Unless you are a fool, you wouldn't eat a gram of cyanide. Likewise, I wouldn't recommend eating a gram of a space probe's nuclear reactor. But that isn't going to happen!
Even if all the material were released into the environment (which is highly unlikely), the chances of harm to any one person are extremely low. You would experience far more danger driving to see the launch or just plugging in your computer!
Since the reactor is not activated until it is well away from earth, at launch it contains only uranium. Uranium is all over the place. Here in the Phoenix, AZ area there are significant concentrations in the soil in many areas where people live. My geiger counter gets 26 counts per minute in my driveway, but only 16 counts if it is sitting on top of the engine block of my car in the driveway. Wow! My driveway is radioactive. I guess I am doomed!
The uranium in a never fired nuclear reactor is no more dangerous than the uranium in soil - it is just more concentrated and has a different isotopic ratio (enriched reactor uranium is not more radioactive than unenriched - it just has a more U-235 (and less U-238). If it is dispersed in an explosion, it is no more dangerous than a dust storm here in this large metropolian area!
Anti-nuclear activists, a totally innumerate and scientifically ignorant press, the irrational conflation of nuclear weapons and nuclear power, and the unwillingness of people to look seriously at the issue have created a nuclear phobia in much of the western world.
The only good weather is bad weather.
As mentioned earlier, there seems to be some confusion about what sort of nuclear power we are talking about.
There are three types of nuclear "power" sources in space.

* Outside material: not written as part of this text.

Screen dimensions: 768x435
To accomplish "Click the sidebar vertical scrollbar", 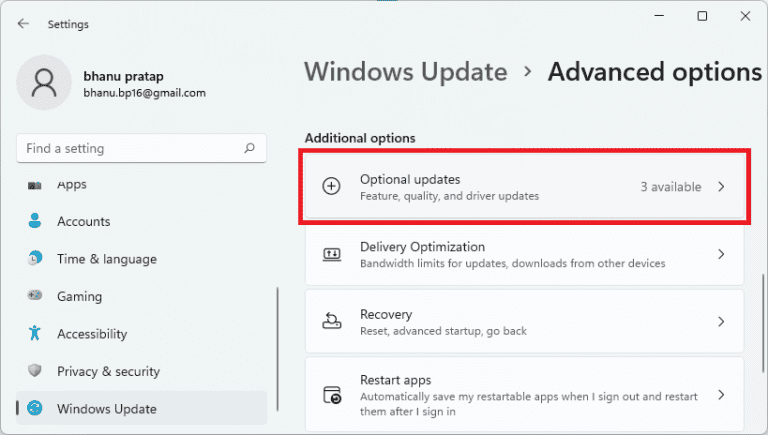I will tap(276, 340).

Radioisotope power- this generates electricity because the decay of the isotope heats a thermocouple junction that generates a voltage. I'll bet this is the kind they are using on the spacecraft in question, and it has been used on many other spacecraft, including the Voyager series. Not much isotope is needed, so even if the spacecraft crashes, minimal contamination would occur.
Nuclear reactor power- another way to generate electricity in space is to have a full fledged nuclear reactor onboard the spacecraft. These designs are *very* cool. Generally they use liquid sodium as the conduction medium. Remember, mass is the determining factor in the design. To my knowledge these have never been actually used in space.
Nuclear powered rocket- the most cool rocket ever. Uses a nuclear reactor, that has hydrogen gas "fuel" running through it, superheating that gas. The gas is then ejected out the nozzle at super high speed to provide thrust. There is no electricity generation involved. As mentioned earlier, these rockets are banned by a treaty. None have every launched to my knowledge.